Benim fikrime göre pek çok sorun var: tarihsel bağlam eksikliği var: Avrupa çeviri birimlerinde bu konular hep böyle miydi? Kendi kendilerine söylediği gibi, çevirmenlerin karşılaştıkları sorunların daha doğrudan tartışılması memnuniyetle karşılanacaktır. Karşılaştırmalı bir analiz eksikliği var: Fince bölümü çeviri için Genel Müdürlük içinde benzersiz mi, yoksa özel bir durum mu: yazar, çevirmenlerin genel kimliği hakkında yazıyor, ancak bunu çevirmenlerle ilişkilendiren çok fazla araştırma yok. Finliler. İngilizce'nin hegemonyası ve bununla ilişkileri gibi çevirmenlerin karşılaştığı değişiklikler ve sorunlar hakkında bir tartışma eksikliği vardır ve terminolojinin Avrupa Birliği'ndeki çevirmenler için muazzam bir zorluk olduğu başka yerlerde ne kadar çok bahsedildiği göz önüne alındığında,kısa bir kaç sayfadan daha fazlası güzel olurdu. Çevirmenlerin herhangi bir siyasi eylemi veya duygusu, onların daha tam bir resmini vermek için daha fazlasını yapardı: çevirmenler, güçlerinin ötesinde güçler tarafından harekete geçen cansız nesneler gibi hissederler ve marjinalleştirilmiş görünseler de, eminim var hikayeye ek bilgi. Teknolojiyle olan ilişki ima ediliyor ama hak ettiği kadar ilgi görmüyor.Teknolojiyle olan ilişki ima ediliyor ama hak ettiği kadar ilgi görmüyor.Teknolojiyle olan ilişki ima ediliyor ama hak ettiği kadar ilgi görmüyor.

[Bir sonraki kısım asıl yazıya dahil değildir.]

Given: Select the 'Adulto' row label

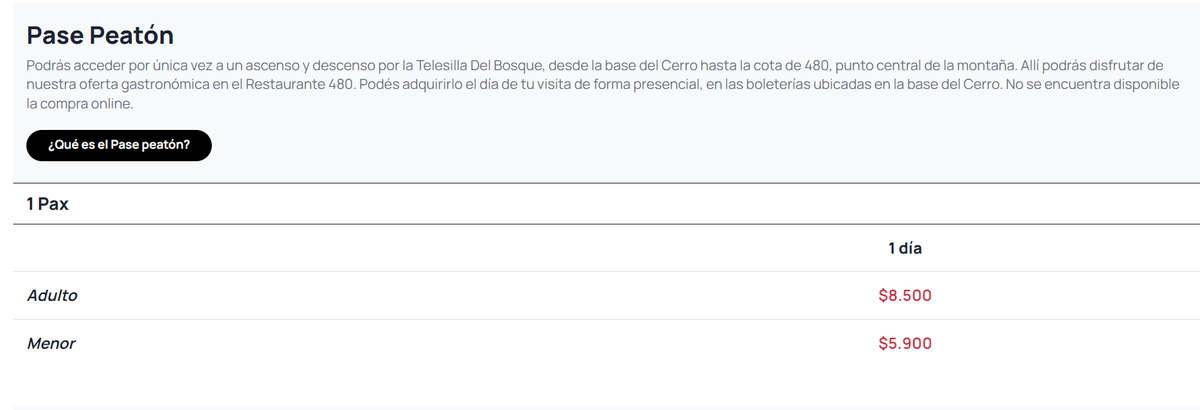Looking at the screenshot, I should [x=52, y=296].
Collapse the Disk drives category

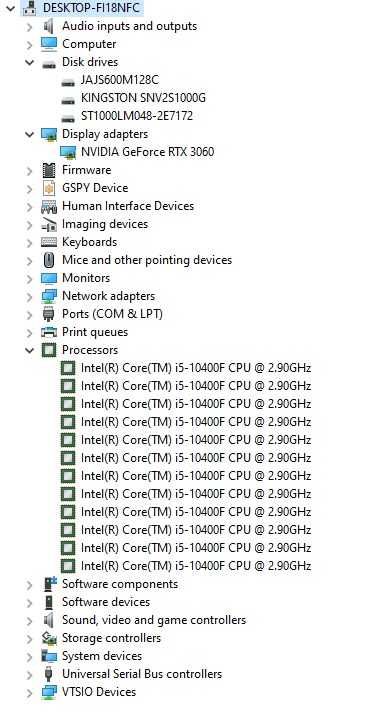30,62

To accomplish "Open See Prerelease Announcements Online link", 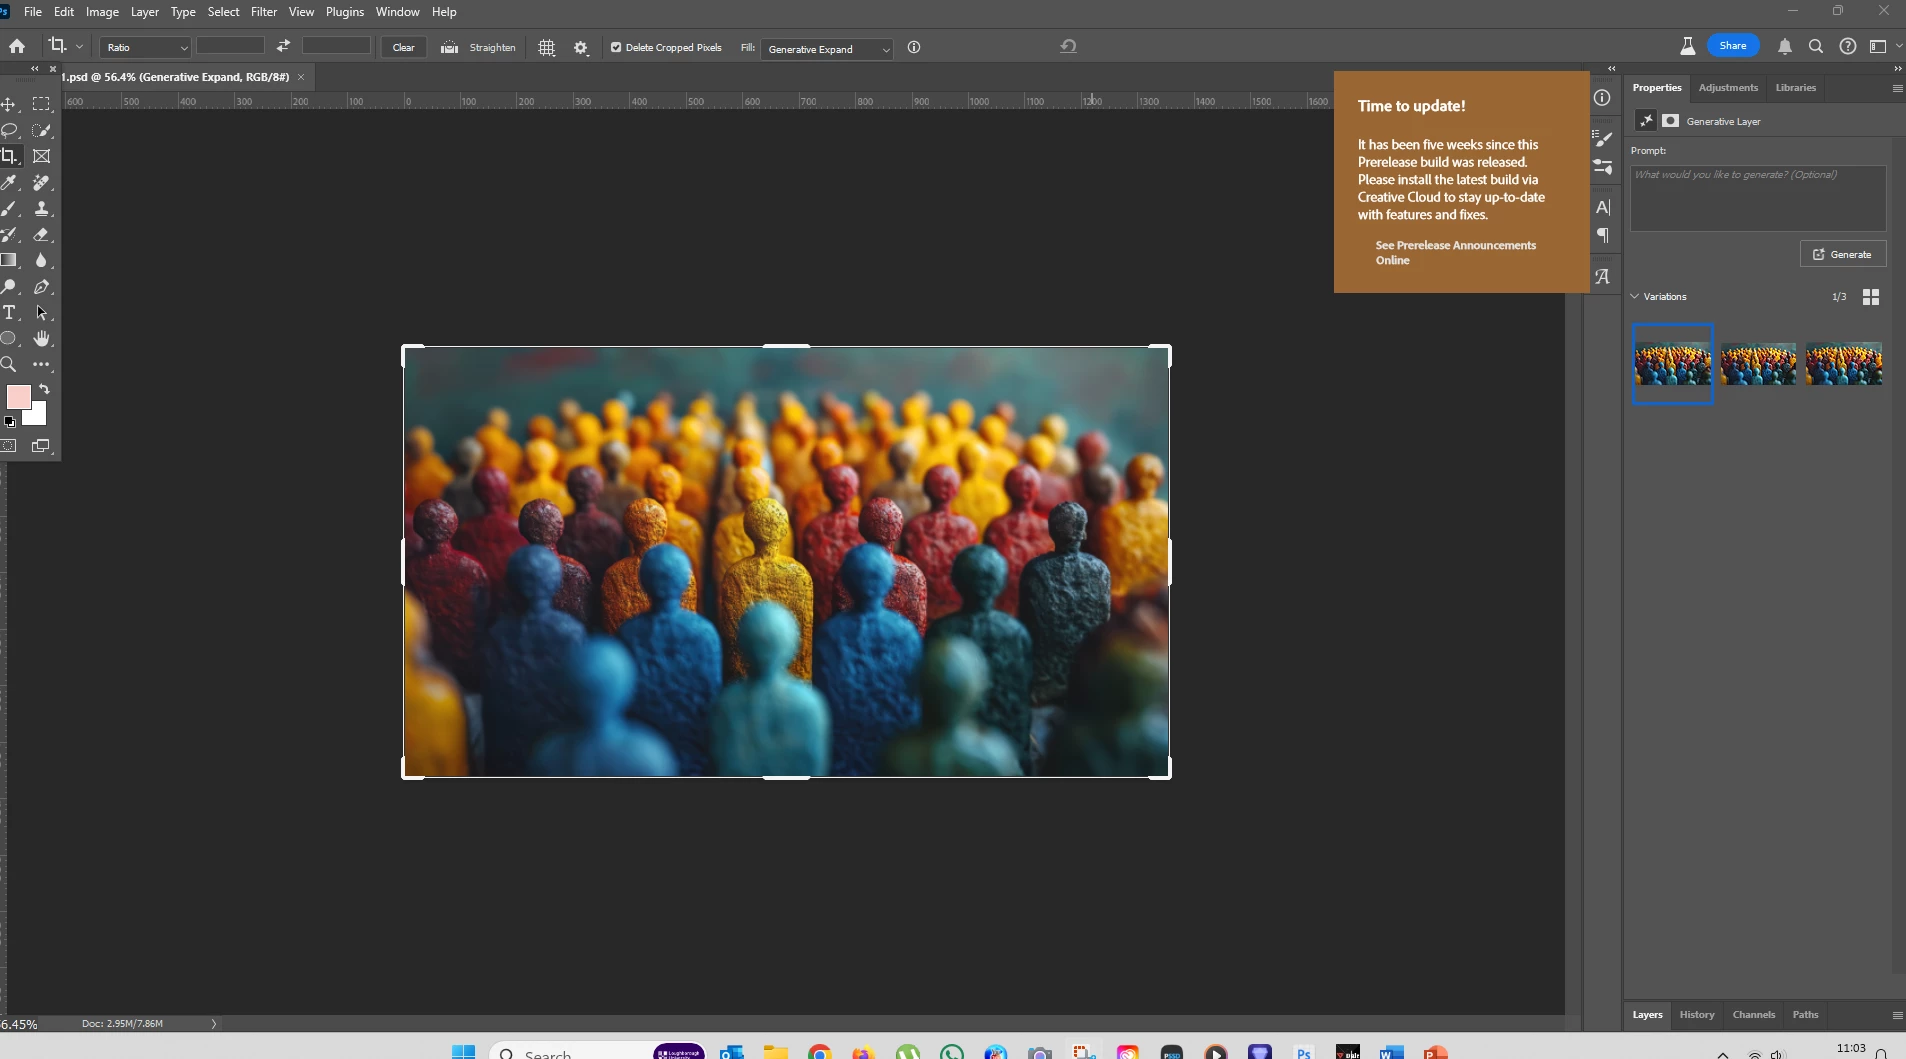I will tap(1454, 253).
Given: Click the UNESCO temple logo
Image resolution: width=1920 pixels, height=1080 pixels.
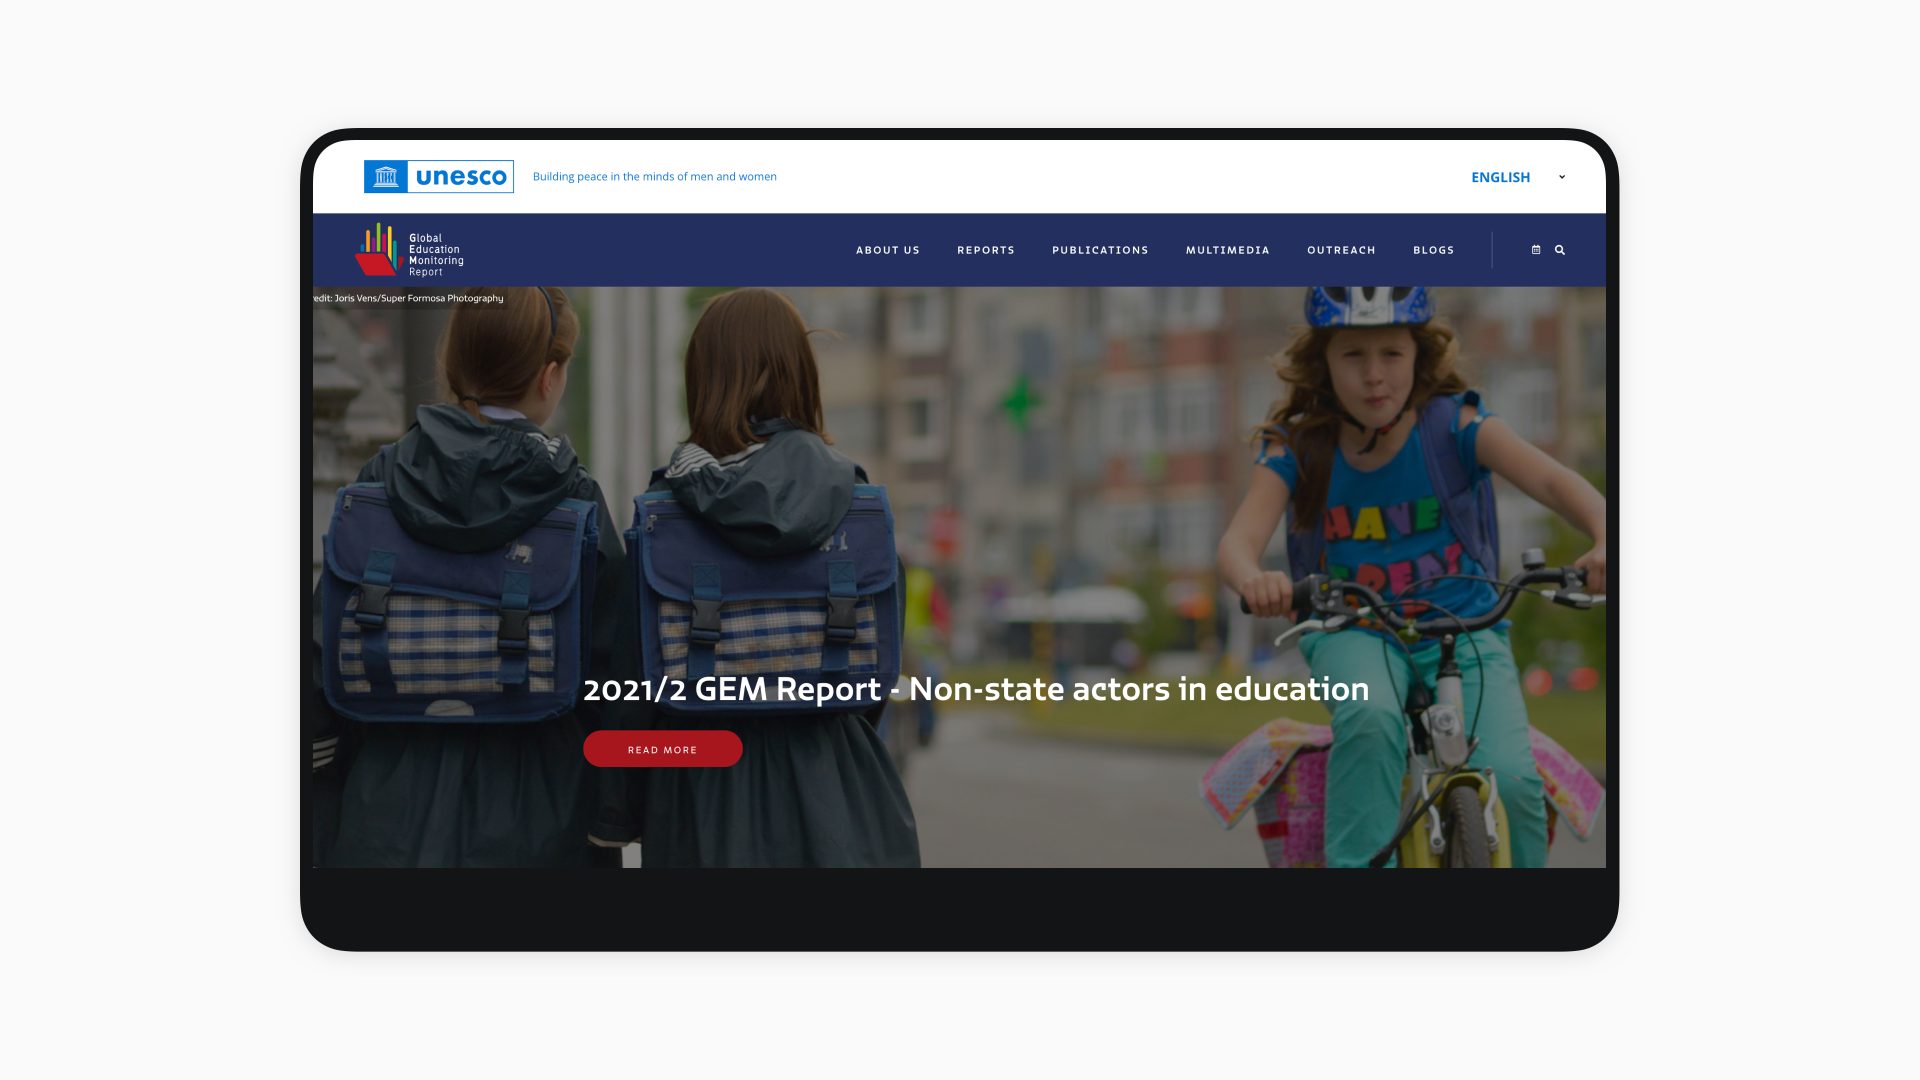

Bu bir hatalar lifi, ancak Tercüme Genel Müdürlüğü içindeki çalışmaların bir tasvirini verirken bu kitapla eşleşen birkaç cilt var gibi görünüyor ve daha da azı çeşitli analizler ve sonuçlar sağlar. Daha uzun bir kitap olmaması ya da belki de konuya daha fazla odaklanmaması utanç verici: Etnografya konusunda uzman olmasam da, çok sayıda ikincil ve arka plan materyali bana gereksiz olarak okunuyor. Avantajların bir araya gelmesi ve getirdiği pencere, yine de çeviri konularını, Avrupa Birliği'nde çeviriyi, etnografyayı ve araştırma yöntemlerini inceleyen herkes için faydalı olacak güçlü bir cilt haline getirir (sık sık belirtildiği gibi, yazar çok kapsamlı bir temel sağlar. çalışmaları), Avrupa Komisyonu'nun çalışmalarının unsurları ve kurumsal analizler.Mükemmel değil ama paha biçilemez.